══ Records supplied ══
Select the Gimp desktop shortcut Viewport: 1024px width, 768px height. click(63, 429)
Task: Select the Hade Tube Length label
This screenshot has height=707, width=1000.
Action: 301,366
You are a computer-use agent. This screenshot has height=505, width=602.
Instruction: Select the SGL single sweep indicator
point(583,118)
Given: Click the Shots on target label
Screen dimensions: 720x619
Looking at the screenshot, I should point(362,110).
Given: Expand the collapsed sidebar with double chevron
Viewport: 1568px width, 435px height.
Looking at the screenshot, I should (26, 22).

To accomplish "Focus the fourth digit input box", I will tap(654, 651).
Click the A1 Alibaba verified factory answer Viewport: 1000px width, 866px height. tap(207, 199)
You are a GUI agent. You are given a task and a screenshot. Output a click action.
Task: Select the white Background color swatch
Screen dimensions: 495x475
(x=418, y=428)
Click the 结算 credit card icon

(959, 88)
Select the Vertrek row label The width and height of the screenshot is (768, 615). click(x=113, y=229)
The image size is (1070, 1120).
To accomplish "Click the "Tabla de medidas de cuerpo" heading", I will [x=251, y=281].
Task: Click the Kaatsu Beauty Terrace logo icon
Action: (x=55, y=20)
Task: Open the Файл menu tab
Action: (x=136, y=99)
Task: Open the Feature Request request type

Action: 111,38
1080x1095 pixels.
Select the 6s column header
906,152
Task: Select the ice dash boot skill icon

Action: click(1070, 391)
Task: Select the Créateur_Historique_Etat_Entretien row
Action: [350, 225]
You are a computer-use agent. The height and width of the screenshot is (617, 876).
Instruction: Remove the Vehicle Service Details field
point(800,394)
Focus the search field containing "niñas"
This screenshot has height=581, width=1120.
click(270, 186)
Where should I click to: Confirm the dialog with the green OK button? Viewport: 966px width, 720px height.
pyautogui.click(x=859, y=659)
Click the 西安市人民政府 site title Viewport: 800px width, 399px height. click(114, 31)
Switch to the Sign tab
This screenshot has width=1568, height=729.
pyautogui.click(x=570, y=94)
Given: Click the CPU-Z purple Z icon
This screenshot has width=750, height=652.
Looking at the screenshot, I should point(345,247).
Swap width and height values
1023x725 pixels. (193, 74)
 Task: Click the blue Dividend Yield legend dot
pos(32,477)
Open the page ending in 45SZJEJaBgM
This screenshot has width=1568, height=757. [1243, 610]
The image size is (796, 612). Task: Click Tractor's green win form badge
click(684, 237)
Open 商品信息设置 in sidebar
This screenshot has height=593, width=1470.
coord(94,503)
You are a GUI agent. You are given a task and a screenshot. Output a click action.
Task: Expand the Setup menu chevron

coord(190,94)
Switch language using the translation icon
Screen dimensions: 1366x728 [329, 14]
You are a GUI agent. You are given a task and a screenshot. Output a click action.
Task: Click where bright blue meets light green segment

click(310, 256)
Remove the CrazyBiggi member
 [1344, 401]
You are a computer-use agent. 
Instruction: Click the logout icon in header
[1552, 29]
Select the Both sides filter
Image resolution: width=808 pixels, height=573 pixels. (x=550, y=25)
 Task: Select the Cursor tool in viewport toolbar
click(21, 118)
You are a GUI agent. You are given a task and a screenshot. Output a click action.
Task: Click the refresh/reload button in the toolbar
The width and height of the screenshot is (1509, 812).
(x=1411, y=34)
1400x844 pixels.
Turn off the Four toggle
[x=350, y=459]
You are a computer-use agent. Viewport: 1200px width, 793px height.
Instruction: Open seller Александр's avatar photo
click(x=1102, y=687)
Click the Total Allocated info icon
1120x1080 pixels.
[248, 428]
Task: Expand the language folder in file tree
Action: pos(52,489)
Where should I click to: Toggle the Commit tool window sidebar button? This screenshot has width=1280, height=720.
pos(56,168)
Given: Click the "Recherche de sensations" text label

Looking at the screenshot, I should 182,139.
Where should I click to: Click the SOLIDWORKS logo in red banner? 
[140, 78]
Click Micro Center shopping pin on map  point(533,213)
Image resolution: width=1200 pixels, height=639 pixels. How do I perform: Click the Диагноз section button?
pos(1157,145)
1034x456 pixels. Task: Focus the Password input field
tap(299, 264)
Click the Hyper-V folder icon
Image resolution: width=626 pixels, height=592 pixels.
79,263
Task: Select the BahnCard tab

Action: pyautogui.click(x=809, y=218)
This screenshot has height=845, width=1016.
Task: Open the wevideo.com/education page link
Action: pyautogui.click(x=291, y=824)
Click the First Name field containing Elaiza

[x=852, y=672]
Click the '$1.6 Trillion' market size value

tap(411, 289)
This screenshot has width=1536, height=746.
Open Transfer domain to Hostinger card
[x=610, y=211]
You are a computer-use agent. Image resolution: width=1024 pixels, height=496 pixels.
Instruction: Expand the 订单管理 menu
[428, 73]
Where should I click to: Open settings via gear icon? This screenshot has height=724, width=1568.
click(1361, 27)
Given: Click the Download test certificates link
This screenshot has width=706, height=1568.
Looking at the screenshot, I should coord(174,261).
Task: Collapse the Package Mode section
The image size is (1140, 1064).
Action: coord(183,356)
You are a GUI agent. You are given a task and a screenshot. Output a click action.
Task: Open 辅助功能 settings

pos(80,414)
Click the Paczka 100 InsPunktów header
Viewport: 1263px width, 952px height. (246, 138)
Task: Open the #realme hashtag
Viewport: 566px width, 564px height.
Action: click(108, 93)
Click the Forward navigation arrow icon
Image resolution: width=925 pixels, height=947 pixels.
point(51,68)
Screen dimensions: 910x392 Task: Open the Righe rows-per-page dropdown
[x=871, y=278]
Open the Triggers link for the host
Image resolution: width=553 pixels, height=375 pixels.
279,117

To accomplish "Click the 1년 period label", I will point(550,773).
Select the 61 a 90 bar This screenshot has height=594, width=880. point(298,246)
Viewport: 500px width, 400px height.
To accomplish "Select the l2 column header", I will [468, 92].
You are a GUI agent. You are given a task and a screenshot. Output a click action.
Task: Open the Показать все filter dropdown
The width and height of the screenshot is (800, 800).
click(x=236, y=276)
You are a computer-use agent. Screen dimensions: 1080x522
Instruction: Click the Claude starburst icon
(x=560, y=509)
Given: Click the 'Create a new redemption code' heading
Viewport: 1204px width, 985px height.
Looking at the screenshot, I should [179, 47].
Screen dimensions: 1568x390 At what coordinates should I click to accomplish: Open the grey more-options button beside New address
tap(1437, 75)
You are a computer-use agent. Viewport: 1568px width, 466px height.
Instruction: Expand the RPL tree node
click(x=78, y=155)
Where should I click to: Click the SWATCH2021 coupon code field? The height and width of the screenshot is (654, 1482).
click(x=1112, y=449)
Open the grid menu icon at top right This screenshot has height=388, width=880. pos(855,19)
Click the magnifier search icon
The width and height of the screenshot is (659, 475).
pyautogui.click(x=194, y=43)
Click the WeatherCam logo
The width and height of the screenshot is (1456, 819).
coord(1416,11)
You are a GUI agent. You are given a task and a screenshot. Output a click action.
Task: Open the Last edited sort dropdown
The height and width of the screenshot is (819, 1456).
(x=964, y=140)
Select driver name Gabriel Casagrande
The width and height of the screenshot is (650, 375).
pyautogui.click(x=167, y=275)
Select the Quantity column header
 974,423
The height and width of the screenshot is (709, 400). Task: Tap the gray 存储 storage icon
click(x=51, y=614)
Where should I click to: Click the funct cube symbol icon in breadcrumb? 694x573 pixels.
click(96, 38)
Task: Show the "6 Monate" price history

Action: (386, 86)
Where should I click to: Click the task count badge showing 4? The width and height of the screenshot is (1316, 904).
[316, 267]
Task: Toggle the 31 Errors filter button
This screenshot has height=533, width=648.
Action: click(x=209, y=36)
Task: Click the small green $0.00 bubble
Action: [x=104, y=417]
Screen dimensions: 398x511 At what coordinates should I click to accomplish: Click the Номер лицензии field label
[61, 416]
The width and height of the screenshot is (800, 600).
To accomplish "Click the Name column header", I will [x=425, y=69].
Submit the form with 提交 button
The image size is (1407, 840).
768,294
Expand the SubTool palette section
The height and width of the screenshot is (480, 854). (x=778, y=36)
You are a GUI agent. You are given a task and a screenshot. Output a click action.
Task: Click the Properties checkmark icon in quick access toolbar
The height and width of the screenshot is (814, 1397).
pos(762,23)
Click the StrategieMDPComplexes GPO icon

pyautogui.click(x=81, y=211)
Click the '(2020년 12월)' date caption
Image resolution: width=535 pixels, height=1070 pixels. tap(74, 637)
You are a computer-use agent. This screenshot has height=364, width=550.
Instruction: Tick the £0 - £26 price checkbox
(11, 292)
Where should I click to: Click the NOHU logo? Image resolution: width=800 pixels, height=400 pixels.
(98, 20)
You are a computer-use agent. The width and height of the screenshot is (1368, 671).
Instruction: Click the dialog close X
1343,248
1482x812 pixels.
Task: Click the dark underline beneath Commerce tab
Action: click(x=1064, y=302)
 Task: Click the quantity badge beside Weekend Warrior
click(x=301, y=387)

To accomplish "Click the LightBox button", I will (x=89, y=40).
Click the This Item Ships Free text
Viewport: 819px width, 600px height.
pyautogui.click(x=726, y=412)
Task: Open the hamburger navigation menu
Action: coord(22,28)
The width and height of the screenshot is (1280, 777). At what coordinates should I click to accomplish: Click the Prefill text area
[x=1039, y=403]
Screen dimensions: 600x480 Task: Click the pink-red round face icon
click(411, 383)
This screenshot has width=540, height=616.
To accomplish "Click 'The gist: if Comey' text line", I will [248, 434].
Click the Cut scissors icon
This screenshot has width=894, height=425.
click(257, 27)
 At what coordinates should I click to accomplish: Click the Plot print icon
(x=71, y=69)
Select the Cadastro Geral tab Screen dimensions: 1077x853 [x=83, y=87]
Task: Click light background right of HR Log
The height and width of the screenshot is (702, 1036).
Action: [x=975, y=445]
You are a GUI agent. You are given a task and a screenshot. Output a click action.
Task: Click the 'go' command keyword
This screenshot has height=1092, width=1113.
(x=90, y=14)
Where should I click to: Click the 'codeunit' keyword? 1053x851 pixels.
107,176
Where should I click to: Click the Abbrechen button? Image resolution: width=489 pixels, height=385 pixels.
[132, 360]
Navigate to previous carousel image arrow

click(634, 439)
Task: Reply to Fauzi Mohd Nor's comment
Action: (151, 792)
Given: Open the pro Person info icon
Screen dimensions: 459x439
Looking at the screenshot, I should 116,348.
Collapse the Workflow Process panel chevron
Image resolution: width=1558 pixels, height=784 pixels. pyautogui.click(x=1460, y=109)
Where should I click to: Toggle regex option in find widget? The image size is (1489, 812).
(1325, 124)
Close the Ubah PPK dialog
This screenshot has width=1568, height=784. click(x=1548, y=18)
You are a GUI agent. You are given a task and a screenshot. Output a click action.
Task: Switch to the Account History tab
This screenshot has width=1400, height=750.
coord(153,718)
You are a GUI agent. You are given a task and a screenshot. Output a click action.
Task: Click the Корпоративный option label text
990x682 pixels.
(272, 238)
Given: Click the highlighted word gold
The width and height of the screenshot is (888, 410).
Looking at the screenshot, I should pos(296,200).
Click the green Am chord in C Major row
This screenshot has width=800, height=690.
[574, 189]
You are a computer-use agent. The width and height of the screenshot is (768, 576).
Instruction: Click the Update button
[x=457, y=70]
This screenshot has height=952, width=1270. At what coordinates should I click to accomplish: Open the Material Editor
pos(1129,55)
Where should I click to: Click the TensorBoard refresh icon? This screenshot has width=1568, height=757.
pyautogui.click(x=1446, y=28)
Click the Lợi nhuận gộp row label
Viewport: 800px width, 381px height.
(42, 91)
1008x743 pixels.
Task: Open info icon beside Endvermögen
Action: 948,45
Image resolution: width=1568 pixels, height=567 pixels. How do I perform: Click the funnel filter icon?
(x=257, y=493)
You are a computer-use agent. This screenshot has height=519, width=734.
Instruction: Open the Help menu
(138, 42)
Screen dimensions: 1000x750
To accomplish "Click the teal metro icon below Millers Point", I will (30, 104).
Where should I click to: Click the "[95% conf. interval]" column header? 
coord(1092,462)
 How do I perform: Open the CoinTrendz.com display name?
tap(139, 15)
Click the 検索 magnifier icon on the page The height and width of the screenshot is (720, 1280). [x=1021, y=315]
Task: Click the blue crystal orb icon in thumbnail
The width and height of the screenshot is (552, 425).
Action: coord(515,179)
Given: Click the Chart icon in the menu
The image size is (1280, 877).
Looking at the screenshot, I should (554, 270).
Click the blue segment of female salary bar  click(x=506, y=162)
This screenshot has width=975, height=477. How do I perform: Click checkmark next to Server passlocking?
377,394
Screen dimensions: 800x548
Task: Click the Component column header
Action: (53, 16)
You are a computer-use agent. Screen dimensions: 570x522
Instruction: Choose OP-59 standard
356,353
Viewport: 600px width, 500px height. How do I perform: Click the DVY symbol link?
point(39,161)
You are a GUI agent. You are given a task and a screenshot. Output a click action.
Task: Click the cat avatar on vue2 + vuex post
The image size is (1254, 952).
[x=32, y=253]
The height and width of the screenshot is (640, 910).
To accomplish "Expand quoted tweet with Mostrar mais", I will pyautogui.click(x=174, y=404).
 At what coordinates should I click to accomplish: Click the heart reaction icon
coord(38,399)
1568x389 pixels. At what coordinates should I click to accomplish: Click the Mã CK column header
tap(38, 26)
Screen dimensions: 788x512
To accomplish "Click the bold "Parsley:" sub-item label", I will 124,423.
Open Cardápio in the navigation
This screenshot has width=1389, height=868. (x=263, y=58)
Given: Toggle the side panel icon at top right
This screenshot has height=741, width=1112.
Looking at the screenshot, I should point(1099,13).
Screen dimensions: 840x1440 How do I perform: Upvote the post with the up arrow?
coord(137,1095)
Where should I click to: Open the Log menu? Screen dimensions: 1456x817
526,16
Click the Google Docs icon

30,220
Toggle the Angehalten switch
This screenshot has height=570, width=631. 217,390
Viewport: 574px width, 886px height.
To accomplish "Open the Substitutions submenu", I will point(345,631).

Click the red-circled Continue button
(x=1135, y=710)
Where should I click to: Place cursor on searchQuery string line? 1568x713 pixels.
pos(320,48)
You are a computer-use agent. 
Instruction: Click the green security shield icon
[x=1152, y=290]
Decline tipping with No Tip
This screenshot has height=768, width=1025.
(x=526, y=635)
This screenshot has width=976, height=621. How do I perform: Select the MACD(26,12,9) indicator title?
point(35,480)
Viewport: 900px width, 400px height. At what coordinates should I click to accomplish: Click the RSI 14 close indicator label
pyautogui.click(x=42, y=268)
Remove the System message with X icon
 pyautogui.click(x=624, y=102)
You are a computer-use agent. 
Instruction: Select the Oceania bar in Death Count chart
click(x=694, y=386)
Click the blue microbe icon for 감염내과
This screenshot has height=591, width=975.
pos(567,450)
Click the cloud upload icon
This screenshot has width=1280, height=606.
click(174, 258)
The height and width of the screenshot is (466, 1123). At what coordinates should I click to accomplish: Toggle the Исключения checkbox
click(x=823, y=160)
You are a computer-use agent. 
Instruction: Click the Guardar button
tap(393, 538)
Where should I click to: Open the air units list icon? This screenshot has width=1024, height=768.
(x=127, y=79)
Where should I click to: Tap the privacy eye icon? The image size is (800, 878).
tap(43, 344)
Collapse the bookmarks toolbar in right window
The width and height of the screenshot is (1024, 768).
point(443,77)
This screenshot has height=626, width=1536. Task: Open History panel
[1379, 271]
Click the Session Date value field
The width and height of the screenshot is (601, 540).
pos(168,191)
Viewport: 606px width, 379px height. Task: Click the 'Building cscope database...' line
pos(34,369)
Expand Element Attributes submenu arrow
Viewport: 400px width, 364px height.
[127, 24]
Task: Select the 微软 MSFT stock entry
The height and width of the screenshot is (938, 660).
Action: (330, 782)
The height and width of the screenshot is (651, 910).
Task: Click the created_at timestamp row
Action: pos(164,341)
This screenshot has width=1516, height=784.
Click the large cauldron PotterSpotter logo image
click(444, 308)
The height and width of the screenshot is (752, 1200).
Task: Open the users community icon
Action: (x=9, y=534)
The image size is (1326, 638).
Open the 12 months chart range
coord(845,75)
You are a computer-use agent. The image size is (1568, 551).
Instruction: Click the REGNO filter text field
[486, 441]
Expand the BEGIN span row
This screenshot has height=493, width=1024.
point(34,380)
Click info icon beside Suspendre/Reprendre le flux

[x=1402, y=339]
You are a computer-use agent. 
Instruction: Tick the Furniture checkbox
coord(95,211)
═══
**Directions**
The required answer is the exact run of lines above starting at the line with "Viewport: 606px width, 379px" and ending at the line with "Expand the BEGIN span row", with both ends present.

**Response to this exercise**
Viewport: 606px width, 379px height. Task: Click the 'Building cscope database...' line
pos(34,369)
Expand Element Attributes submenu arrow
Viewport: 400px width, 364px height.
[127, 24]
Task: Select the 微软 MSFT stock entry
The height and width of the screenshot is (938, 660).
Action: (330, 782)
The height and width of the screenshot is (651, 910).
Task: Click the created_at timestamp row
Action: pos(164,341)
This screenshot has width=1516, height=784.
Click the large cauldron PotterSpotter logo image
click(444, 308)
The height and width of the screenshot is (752, 1200).
Task: Open the users community icon
Action: (x=9, y=534)
The image size is (1326, 638).
Open the 12 months chart range
coord(845,75)
You are a computer-use agent. The image size is (1568, 551).
Instruction: Click the REGNO filter text field
[486, 441]
Expand the BEGIN span row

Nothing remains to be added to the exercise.